“A pandemia escancarou os excluídos”, diz Coordenador Nacional da Pastoral Operária
Por Catarina Barbosa
Do Brasil de Fato | Belém (PA)
“Vida em primeiro lugar” é o tema do Grito dos Excluídos deste ano, com o lema é “Basta de miséria, preconceito e repressão. Queremos trabalho terra, teto e participação”. A mobilização, realizada tradicionalmente no dia da Independência do Brasil, chega a sua 27º edição nesta segunda-feira (7).

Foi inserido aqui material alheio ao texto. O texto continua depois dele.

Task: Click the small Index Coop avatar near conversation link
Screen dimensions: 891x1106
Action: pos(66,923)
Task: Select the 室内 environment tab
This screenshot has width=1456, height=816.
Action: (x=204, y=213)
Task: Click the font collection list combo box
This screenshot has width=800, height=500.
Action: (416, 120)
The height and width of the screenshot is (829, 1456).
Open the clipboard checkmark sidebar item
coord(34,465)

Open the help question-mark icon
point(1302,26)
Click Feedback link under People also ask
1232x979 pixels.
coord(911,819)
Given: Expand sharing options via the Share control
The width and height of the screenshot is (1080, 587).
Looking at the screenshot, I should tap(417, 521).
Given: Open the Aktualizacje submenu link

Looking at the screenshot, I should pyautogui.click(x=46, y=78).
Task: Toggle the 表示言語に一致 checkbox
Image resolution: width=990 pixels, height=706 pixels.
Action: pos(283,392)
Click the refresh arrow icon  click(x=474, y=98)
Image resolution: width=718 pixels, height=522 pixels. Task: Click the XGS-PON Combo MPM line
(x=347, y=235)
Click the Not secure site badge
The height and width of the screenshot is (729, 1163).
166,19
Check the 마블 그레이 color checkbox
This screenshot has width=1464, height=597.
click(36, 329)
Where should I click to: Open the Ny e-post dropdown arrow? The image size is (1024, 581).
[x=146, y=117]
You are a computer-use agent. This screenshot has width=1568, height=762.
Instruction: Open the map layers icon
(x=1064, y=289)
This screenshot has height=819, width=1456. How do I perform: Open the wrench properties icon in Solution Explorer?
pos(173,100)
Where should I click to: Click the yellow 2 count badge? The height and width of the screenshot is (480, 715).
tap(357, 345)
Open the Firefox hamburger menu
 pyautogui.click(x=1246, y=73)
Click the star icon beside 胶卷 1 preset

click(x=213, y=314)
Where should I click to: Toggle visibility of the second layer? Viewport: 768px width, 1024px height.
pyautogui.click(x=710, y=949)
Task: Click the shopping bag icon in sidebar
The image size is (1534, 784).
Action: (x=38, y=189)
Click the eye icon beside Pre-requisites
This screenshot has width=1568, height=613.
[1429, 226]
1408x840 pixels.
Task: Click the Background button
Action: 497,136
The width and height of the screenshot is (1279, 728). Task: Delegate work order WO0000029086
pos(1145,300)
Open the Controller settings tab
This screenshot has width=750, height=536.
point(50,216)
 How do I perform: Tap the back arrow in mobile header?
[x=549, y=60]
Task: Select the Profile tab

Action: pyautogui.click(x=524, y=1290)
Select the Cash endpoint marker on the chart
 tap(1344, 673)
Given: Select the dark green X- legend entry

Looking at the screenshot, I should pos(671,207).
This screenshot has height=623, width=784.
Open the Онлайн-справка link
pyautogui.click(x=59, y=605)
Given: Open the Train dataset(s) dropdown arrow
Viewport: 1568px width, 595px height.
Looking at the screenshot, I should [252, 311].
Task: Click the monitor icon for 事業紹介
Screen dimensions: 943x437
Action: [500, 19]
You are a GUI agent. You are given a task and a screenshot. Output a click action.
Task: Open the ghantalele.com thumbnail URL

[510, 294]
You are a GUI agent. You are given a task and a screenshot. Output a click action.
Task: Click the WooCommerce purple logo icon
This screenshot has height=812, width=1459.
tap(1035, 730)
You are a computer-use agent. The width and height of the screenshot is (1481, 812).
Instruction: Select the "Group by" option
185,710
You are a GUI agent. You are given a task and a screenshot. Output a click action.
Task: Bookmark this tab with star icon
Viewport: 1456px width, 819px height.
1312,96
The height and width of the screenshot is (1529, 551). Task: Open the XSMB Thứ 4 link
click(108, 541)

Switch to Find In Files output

A mobilização popular é realizada em vários cantos do Brasil e tem relação com o tema da campanha da fraternidade da Confederação Nacional dos Bispos do Brasil (CNBB).
O Brasil de Fato convidou Jardel Neves Lopes, coordenador nacional da Pastoral Operária e membro da coordenação do Grito dos Excluídos para dar mais detalhes da edição de 2020, que será realizada em meio a pandemia. Confira abaixo a entrevista.
Brasil de Fato: Jardel, quem são os excluídos de hoje?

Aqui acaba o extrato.